Em 1847, é aprovada em concurso público para a Cadeira de Instrução Primária na vila de São José de Guimarães, no município de Viamão. Ao se aposentar, no início da década de 1880, a autora funda, na localidade de Maçaricó, a primeira escola mista e gratuita do Maranhão e uma das primeiras do país. O feito causou grande repercussão na época e por isso foi a professora obrigada a suspender as atividades depois de dois anos e meio.

A professora foi presença constante na imprensa local, publicando poesia, ficção, crônicas e até enigmas e charadas. Segundo Zahidé Muzart (2000, p. 264), “Maria Firmina dos Reis colaborou assiduamente com vários jornais literários, tais como A Verdadeira Marmota, Semanário Maranhense, O Domingo, O País, Pacotilha, O Federalista e outros”.

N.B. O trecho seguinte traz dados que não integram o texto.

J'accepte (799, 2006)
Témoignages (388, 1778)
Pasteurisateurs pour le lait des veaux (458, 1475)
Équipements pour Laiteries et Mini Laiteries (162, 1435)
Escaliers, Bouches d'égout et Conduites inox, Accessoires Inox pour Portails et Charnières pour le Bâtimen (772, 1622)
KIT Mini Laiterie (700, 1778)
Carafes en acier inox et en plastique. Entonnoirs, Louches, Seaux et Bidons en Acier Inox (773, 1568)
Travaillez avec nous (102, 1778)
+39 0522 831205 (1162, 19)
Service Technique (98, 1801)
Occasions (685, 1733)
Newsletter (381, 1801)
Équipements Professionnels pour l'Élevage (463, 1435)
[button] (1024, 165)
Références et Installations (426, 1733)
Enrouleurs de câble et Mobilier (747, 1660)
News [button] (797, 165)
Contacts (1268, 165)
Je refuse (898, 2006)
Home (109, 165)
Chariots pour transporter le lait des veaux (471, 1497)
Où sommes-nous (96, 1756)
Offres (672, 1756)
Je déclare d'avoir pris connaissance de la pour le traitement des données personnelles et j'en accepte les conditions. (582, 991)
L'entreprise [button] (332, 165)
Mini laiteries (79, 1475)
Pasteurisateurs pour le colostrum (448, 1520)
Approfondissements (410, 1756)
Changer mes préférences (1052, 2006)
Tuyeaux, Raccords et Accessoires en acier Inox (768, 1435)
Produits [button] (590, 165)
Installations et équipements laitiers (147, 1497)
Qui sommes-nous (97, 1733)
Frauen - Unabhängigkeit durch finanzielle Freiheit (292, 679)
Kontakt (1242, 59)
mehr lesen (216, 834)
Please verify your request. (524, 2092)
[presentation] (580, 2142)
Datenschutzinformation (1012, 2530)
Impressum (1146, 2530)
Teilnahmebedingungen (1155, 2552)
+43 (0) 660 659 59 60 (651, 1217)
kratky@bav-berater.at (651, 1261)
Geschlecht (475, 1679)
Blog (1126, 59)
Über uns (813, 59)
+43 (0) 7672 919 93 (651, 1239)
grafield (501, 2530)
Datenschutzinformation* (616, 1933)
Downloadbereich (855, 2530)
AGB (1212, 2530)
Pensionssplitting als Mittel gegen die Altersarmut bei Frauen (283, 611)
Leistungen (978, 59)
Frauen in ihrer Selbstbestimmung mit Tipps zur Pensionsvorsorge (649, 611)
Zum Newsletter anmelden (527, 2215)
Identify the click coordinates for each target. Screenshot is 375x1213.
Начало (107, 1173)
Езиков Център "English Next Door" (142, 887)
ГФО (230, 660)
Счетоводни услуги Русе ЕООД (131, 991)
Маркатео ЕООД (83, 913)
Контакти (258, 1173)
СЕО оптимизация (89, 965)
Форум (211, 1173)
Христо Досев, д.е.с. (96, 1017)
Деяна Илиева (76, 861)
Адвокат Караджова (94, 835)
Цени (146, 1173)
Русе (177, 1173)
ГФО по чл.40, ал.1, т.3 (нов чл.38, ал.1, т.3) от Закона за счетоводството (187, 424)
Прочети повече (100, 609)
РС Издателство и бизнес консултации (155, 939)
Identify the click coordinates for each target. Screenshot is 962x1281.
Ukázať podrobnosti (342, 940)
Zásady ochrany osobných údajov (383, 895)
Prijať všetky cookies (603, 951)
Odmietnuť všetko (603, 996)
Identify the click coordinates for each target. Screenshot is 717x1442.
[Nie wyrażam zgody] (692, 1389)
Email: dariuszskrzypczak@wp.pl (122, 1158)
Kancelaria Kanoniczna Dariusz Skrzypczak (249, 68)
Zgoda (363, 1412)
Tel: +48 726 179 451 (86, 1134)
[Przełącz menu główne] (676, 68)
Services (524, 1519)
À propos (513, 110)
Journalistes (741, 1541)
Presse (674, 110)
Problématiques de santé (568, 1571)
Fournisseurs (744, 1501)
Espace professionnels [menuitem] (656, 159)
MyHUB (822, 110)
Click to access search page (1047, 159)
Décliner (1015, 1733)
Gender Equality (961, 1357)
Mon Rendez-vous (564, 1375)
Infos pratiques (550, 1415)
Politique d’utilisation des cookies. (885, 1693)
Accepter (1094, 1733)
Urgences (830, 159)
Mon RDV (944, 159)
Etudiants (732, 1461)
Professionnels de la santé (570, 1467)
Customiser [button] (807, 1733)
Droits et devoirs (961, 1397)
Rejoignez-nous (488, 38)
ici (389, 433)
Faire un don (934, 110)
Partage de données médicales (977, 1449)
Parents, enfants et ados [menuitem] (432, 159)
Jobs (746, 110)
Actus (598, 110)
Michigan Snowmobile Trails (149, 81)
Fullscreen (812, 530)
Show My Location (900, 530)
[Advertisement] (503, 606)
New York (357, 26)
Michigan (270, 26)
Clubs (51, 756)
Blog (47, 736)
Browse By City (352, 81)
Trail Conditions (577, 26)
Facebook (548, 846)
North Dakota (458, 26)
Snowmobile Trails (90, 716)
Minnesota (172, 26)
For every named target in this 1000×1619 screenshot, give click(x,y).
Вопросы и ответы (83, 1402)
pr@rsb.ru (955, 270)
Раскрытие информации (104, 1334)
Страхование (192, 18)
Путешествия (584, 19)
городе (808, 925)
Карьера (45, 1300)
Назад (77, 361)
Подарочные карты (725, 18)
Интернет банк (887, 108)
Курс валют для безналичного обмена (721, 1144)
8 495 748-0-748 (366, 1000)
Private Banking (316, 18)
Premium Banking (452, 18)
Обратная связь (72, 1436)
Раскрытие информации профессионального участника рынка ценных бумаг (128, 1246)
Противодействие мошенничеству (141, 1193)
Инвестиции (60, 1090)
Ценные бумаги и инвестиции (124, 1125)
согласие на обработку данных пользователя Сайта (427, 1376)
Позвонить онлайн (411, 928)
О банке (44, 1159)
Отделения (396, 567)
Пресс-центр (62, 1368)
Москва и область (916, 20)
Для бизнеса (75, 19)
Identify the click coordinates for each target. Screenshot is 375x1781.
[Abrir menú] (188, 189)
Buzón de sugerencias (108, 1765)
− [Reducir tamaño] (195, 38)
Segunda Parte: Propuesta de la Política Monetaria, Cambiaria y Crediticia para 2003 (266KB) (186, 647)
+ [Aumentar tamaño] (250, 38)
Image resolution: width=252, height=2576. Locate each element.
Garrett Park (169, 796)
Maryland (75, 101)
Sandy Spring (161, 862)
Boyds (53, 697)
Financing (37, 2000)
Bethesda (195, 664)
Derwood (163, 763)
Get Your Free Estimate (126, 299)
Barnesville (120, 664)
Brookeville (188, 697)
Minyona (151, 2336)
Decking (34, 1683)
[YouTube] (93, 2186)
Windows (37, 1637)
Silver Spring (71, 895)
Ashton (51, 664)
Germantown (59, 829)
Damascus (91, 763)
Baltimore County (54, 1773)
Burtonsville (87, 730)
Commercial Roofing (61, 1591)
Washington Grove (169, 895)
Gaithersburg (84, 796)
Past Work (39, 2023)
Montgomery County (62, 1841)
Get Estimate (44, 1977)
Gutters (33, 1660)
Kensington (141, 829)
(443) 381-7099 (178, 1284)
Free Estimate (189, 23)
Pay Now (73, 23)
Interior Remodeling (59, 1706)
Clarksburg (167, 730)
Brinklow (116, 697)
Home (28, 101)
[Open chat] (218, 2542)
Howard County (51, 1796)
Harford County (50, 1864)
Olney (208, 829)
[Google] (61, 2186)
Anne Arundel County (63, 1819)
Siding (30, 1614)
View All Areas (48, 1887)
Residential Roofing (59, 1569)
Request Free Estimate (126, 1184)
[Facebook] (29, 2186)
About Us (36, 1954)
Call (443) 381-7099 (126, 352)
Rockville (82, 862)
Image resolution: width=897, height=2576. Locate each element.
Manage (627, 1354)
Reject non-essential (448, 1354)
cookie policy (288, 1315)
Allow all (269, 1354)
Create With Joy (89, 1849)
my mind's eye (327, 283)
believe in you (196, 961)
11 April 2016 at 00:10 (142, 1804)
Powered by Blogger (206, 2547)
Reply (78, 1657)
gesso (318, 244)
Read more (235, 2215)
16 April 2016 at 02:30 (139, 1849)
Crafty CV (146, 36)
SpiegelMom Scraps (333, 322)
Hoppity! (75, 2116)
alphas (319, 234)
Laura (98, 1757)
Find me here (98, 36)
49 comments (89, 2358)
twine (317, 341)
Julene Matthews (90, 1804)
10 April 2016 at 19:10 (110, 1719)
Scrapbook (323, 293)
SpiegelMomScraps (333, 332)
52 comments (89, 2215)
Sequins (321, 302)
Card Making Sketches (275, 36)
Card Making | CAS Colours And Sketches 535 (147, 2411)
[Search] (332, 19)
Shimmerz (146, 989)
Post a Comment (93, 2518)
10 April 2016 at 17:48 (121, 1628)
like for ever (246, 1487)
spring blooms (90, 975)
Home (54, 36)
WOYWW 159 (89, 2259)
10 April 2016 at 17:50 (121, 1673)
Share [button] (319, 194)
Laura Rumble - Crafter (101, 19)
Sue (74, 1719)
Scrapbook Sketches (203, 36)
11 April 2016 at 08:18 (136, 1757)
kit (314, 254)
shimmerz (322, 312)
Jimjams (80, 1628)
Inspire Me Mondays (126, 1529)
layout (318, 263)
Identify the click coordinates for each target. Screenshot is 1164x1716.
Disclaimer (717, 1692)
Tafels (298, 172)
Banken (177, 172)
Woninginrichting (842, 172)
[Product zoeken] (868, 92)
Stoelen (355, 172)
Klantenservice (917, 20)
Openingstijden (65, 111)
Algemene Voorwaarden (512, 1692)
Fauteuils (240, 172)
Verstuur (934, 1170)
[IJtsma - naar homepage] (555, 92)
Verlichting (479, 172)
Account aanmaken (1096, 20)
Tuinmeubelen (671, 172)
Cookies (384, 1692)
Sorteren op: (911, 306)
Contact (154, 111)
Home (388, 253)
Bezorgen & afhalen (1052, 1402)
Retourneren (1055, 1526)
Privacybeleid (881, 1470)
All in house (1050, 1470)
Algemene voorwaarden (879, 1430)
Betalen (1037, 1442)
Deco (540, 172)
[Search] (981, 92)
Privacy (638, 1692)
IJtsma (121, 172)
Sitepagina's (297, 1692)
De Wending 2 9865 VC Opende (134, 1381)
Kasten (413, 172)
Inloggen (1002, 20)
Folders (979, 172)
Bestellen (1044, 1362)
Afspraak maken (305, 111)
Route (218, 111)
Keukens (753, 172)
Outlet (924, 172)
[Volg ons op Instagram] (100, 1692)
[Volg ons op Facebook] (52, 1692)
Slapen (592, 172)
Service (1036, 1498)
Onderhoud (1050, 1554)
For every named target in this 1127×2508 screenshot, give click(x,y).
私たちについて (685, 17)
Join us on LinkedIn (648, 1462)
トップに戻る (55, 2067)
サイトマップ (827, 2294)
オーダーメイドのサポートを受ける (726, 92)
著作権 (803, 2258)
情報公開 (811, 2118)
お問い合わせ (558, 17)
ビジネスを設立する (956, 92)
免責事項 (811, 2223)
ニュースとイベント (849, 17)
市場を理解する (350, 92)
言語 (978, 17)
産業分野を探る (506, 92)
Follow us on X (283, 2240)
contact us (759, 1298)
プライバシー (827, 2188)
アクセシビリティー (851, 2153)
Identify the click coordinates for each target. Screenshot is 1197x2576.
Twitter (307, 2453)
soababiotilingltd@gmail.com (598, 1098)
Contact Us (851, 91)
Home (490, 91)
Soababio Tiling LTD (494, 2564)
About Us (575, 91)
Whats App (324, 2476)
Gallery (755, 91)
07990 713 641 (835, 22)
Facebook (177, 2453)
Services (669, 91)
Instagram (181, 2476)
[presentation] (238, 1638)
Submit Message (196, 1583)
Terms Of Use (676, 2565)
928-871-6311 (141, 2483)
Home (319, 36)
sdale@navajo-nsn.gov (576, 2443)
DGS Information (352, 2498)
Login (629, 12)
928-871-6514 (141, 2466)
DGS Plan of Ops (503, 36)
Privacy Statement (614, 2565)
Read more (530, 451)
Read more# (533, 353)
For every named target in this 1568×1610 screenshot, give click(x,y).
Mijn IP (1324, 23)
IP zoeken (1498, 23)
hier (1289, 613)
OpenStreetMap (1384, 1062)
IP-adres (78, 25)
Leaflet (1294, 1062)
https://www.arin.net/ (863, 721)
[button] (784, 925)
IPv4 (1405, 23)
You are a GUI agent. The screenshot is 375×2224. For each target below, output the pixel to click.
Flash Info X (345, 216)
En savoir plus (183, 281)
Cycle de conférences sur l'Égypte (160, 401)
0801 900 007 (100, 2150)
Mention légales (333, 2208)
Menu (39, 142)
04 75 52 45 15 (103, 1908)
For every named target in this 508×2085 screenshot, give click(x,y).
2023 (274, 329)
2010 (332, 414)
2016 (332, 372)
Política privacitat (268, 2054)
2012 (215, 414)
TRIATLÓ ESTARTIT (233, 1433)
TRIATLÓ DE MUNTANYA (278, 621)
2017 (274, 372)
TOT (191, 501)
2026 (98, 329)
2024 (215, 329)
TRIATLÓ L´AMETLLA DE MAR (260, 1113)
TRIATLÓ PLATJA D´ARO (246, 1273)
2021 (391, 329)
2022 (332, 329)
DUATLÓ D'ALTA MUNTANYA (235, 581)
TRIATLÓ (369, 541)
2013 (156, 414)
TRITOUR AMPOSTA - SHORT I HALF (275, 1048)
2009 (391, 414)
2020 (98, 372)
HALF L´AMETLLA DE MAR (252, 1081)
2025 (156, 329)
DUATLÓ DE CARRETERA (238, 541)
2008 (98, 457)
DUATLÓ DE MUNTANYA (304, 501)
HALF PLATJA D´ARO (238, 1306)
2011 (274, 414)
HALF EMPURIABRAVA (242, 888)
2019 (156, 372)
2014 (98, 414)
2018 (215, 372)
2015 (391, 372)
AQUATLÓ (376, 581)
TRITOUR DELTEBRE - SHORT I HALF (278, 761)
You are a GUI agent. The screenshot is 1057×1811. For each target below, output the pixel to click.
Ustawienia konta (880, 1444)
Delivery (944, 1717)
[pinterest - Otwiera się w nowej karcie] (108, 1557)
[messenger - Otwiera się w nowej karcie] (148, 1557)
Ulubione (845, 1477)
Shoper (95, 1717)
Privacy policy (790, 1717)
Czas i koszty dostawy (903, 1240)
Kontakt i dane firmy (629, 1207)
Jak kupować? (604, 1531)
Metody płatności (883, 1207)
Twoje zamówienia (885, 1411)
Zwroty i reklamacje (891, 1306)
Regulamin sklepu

Além disso, teve participação relevante como cidadã e intelectual ao longo dos noventa e dois anos de uma vida dedicada a ler, escrever, pesquisar e ensinar. Atuou como folclorista, na recolha e preservação de textos da cultura e da literatura oral e também como compositora, sendo responsável, inclusive, pela composição de um hino em louvor à abolição da escravatura.

Firmina é autora de Úrsula, publicado em 1859, mas com circulação somente a partir do ano seguinte. Livro revolucionário para o seu tempo, figura como o primeiro romance abolicionista de autoria feminina da língua portuguesa; e, possivelmente, o primeiro romance publicado por uma mulher negra em toda a América Latina. Em 1861, a autora lança em formato de folhetim Gupeva, narrativa curta de temática indianista, publicada em capítulos na imprensa local, e com novas reedições ao longo da década de 1860.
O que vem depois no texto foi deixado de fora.